◆ Текстовый блок:
——————

Очевидно, осмысление многолетия как "знака милости Божией за исполнение Моисеева закона" обеспечивалось несколько раз встречающейся в Писании формулой "долгота дней твоих" в таком, например, контексте: "...дабы любил Господа Бога твоего, слушал глас Его и прилеплялся к нему; ибо в этом жизнь твоя и долгота дней твоих" (Втор. 30: 20). Альтернативное осмысление многолетия было создано священником, использовавшим следующий стих: "говорит Господь Бог: не хочу смерти грешника, но чтобы грешник обратился от пути своего и жив был" (Иез. 33: 11).
Вытеснение старой метафоры новой кажется лишенным разумных оснований. В самом деле, почему Толстых предпочел считать себя грешником, которому Бог не позволяет умереть в ожидании его раскаяния, а не праведником, награжденным за свои заслуги долголетием? Мы не знаем мотивов решения, принятого начетчиком, однако вряд ли имеет смысл судить о его иррациональности с позиций нашей, склонной к объективации ценностей культуры. Прочтения Библии были тонким инструментом рефлексии традиционной культуры: начетчик вглядывался в текст и видел в нем ожидания своих слушателей, непонятные им самим. Создавая новую метафору для себя одного, старый начетчик точно так же смотрел в текст, отражающий его потаенные желания. Скорее всего, он просто хотел умереть.
Через три недели после крещения Яков Толстых действительно умер.
Риторика начетчиков и устная традиция
Подводя итоги, сформулируем еще раз основные признаки риторики начетчиков.
Во-первых, в речи начетчика должны присутствовать явно выделенные цитаты из Библии. Выделение происходит либо посредством чтения по книге, либо явным указанием источника (как правило, включающим название книги, номера главы и стиха). Функцией такого явного цитирования в устной традиции является удостоверение "истинности" высказываемых начетчиком суждений.

——————

[Записи о местоположении объектов]
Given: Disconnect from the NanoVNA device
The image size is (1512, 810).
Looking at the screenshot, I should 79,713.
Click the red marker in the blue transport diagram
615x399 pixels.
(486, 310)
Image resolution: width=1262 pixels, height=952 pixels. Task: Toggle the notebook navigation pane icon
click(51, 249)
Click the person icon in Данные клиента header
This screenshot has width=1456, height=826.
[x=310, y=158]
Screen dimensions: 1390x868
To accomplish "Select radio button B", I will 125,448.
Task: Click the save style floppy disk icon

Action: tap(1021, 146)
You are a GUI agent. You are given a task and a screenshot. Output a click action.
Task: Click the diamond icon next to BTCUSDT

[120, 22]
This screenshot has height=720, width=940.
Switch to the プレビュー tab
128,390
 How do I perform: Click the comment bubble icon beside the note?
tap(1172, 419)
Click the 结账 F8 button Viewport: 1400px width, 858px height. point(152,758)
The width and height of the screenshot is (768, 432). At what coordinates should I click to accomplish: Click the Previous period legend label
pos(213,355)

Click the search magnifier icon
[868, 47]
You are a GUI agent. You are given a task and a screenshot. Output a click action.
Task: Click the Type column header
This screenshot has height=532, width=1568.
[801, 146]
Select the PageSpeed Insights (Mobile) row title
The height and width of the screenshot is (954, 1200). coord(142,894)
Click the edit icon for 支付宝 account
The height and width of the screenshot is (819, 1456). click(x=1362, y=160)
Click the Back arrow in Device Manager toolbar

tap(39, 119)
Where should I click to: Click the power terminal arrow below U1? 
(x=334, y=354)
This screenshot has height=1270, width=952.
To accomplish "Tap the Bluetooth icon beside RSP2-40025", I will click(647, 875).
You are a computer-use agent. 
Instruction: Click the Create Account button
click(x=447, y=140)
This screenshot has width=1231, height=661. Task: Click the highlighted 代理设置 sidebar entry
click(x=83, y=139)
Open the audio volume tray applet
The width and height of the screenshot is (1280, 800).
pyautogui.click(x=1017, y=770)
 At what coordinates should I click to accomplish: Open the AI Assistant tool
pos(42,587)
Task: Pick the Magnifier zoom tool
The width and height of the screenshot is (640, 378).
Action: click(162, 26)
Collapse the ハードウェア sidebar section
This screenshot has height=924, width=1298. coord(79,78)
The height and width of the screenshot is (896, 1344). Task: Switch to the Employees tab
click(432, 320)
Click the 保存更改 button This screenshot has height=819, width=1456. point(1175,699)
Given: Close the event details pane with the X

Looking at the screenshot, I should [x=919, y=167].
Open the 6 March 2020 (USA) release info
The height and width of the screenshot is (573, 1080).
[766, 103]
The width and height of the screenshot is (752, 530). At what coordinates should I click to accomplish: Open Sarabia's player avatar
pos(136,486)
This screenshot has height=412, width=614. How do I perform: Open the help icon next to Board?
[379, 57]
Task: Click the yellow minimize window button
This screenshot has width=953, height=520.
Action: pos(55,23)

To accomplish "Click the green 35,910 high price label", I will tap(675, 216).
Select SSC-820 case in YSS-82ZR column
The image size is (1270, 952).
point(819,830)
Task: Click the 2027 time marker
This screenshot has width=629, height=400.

——————

◆ Задание A: Через какое время после крещения умер Яков Толстых, согласно тексту о риторике начетчиков?
◆ Задание B: Поясните, какую функцию, согласно тексту о риторике начетчиков, выполняет в устной традиции явное выделение библейских цитат в речи начетчика.
◆ Задание C: Продолжите текст о риторике начетчиков, начав сразу после его последнего предложения.

◆ Итоговый ответ A: Через три недели.

◆ Итоговый ответ B: Явное цитирование, то есть чтение по книге или указание источника с названием книги, номерами главы и стиха, служит удостоверению «истинности» суждений, которые высказывает начетчик.

◆ Итоговый ответ C:
Кроме того, в речи начетчика выделяются элементы (возможно, невербальные), которые не являются цитатами из Библии. Определение функций этих элементов зависит от точки зрения: для самого начетчика и для наиболее близких к нему слушателей эти элементы не несут никакой смысловой нагрузки: весь смысл уже содержится в цитатах15 .
С нашей точки зрения, подробно обоснованной в предыдущем параграфе, функция собственных толкований начетчиков сводится к скрытой поддержке смыслообразования, происходящего в коллективе слушателей при чтении фрагментов библейского текста. Важно отметить, что чем более явной становится эта поддержка, чем больше начетчик осознает и подчеркивает свою роль в раскрытии тайн Писания, тем более он отдаляется от описанного нами идеального типа молоканских / субботницких лидеров, дополняя или даже подменяя санкцию, данную ему Библией, своим личным авторитетом16 .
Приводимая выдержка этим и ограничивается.